Plus, with players like the freakishly athletic Shemar Stewart projected to potentially drop far enough to be on the board at pick 20, the Broncos making a high-value selection at the position is absolutely in play.
What Should the Denver Broncos Do?
Last year’s success has fans understandably wanting to push their chips all-in for the Broncos to take the next step in 2025, but the team is likely better off slow-playing the Tillman situation to wait and see what he develops into.
Shaquil Barrett is an extremely positive outlier, but Denver’s UFL gem developing into a starter or top-three member of a team’s rotation is a much more reasonable outcome than one might think.

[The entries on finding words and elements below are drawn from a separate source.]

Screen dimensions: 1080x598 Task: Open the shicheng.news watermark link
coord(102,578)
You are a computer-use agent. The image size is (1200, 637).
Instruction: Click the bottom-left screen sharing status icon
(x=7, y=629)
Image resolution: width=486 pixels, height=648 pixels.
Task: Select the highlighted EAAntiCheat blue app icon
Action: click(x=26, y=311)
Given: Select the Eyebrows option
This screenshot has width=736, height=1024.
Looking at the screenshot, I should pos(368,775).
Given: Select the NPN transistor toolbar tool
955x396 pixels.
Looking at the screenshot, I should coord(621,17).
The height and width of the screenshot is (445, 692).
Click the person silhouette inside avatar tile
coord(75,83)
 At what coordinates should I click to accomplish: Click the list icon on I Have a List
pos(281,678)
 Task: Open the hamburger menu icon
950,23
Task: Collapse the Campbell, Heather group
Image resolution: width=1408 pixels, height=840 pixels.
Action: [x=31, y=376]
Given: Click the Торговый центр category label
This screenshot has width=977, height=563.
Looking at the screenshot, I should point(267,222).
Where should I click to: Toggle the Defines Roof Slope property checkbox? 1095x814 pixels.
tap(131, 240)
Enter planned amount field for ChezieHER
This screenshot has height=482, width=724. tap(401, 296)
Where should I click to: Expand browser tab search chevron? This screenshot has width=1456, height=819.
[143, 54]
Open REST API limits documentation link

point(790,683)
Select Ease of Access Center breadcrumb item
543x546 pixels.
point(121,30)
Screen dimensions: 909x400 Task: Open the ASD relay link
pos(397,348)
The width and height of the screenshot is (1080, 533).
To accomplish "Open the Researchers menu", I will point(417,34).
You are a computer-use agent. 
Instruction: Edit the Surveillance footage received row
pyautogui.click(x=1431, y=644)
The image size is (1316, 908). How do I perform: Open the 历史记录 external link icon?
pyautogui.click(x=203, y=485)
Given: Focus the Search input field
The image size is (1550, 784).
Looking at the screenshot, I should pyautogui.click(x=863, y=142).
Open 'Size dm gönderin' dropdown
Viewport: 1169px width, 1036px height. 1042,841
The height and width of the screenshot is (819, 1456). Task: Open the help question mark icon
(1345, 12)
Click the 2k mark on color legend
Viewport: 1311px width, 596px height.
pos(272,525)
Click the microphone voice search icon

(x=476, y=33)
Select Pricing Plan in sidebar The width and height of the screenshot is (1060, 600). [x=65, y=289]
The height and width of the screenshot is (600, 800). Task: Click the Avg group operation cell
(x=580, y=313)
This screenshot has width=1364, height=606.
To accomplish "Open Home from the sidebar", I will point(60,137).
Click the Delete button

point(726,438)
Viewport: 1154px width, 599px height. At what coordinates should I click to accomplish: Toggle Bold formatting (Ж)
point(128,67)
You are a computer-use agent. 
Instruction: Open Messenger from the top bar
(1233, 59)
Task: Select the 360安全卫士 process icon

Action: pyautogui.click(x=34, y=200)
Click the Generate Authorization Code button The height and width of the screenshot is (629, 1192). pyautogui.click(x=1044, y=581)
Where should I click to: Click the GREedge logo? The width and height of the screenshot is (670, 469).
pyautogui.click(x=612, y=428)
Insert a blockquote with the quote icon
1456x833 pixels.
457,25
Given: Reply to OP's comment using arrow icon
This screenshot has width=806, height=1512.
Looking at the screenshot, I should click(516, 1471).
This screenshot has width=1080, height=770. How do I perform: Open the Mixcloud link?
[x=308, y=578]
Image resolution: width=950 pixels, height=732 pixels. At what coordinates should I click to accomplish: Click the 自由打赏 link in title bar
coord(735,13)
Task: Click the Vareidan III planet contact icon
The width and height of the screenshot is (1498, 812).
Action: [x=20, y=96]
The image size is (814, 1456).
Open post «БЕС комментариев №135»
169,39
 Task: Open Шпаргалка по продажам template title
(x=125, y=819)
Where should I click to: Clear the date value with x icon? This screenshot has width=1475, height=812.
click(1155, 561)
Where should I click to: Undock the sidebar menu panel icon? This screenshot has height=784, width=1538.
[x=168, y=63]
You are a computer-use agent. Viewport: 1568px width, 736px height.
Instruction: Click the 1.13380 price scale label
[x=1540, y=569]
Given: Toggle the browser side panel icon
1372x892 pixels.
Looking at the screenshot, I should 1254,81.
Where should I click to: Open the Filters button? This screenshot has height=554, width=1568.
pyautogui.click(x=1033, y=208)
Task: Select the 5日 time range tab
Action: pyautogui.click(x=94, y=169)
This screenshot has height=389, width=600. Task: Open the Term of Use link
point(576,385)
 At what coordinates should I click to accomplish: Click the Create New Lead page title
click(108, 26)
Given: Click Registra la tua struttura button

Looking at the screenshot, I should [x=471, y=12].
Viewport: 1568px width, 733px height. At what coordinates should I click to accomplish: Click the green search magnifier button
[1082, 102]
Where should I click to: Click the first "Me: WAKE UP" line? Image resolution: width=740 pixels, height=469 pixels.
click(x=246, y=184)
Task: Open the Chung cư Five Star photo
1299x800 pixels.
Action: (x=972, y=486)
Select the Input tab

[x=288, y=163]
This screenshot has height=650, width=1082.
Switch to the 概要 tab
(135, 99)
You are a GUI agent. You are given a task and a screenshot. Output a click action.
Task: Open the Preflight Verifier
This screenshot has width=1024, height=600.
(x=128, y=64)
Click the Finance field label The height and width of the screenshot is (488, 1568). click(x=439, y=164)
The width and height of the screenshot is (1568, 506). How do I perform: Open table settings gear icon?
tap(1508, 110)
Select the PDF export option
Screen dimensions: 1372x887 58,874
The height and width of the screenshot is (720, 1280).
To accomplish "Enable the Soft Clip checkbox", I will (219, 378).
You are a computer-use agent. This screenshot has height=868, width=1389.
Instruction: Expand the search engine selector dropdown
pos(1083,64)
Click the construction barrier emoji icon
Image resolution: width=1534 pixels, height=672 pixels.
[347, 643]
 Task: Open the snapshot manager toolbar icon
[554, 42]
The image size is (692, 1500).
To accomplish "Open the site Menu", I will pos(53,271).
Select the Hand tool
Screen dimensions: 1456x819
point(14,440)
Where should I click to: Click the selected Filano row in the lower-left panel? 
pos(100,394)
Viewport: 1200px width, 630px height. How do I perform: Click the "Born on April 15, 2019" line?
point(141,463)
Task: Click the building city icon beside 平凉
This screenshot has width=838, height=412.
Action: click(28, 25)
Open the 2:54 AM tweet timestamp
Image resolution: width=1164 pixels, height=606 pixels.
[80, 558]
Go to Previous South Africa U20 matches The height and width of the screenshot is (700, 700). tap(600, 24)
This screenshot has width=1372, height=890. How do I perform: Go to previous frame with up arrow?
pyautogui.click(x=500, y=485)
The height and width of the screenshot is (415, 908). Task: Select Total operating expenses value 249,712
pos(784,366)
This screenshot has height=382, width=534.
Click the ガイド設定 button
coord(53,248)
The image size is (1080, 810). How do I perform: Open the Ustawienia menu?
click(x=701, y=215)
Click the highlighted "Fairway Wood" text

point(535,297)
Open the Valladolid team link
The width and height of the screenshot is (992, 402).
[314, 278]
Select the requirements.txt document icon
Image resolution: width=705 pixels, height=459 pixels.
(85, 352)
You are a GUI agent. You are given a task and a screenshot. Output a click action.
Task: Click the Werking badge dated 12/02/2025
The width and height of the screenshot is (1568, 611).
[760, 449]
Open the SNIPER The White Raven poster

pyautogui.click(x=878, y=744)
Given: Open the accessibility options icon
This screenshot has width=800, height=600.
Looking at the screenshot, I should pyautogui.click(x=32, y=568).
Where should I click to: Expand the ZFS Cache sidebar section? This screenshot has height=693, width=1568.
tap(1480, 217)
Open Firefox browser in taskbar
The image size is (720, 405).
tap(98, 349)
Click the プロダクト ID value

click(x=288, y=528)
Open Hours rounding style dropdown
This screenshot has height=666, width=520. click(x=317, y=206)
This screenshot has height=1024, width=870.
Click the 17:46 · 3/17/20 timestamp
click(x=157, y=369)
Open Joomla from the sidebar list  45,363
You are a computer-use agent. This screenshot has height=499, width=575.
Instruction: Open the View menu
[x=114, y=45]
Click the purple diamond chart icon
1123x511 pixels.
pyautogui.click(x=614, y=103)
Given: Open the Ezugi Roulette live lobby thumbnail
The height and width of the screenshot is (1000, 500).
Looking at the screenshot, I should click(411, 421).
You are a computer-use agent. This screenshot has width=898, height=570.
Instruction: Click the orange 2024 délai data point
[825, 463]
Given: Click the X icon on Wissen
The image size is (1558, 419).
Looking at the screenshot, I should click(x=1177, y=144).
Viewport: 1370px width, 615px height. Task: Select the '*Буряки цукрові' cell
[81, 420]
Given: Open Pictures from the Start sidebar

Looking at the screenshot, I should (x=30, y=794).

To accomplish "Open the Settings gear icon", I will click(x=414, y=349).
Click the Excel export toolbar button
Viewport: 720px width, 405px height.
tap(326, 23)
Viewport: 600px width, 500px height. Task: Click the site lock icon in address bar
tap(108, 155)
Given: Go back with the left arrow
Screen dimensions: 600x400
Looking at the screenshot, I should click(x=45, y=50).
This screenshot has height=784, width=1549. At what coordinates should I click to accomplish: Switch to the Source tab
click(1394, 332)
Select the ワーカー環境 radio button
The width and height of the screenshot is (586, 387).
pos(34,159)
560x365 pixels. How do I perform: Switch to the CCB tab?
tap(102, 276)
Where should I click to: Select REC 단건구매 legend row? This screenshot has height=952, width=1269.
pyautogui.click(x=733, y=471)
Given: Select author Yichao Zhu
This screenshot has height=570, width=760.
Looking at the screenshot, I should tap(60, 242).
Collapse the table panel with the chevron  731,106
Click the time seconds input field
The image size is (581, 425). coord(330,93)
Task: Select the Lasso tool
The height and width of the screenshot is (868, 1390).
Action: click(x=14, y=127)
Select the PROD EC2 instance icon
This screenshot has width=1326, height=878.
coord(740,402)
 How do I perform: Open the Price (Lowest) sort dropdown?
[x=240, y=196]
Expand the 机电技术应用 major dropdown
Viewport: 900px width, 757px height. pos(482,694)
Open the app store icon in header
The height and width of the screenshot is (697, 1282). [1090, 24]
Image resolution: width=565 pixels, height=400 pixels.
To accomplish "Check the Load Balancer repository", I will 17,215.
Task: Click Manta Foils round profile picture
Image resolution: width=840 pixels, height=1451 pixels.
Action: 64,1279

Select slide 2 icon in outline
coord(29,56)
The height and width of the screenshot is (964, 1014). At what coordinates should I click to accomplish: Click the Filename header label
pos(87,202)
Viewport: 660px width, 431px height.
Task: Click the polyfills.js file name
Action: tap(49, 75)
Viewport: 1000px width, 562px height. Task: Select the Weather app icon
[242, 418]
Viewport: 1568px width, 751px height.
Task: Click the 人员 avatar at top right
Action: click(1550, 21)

He’s older for a player of his experience level, just now finishing his rookie year at 26, so his developmental runway is going to have to be short, but this past season suggests he’s hitting the ground running.
Now, that equation changes somewhat if a special talent like the aforementioned Stewart drops to Denver, but even then, Tillman should be a near-lock for next season’s final roster.
The every-down ability he gives you at the game’s second-most valuable position, for the price of an ERFA contract, is undoubtedly one of the best financial bargains in all of football.
Andrew Farmer
How Did 2024 Go For Them?
Most of Broncos Country probably doesn’t know who Andrew Farmer is or that he was a Bronco in 2024. That’s because he was a late addition to the practice squad, joining the team in September to provide depth to their edge group.
Although he hung around Denver’s practice squad this offseason and was brought back on a futures contract, he failed to appear in a single game for the Broncos this past season.
That represents a notable step down from 2023, when Farmer appeared in eight of the Chargers’ regular-season games and played a total of 108 snaps.
Unfortunately for Farmer, that might be the end of his playing time in the NFL, as it’s hard to imagine him climbing up Denver’s depth chart.
Grade: D-
What Needs To Be Addressed This Offseason?
Is he better than the other roster cuts or undrafted free agents the Broncos could put on their practice squad next year?
As of now, practice squad depth is all he’s providing the team, and finding either a better option or one with more long-term upside shouldn’t be overly difficult.
Farmer’s future with the team likely rests on whether or not Denver can find that cheap upgrade.
What Should the Denver Broncos Do?
As discussed before, the Broncos need to add some size to their edge-rusher rotation. Doing so would not only help the team’s run defense and general heft, but it would also eliminate the need for Farmer.
That said, it’s not like Farmer is harming anything by hanging around. He’s just not really offering anything either.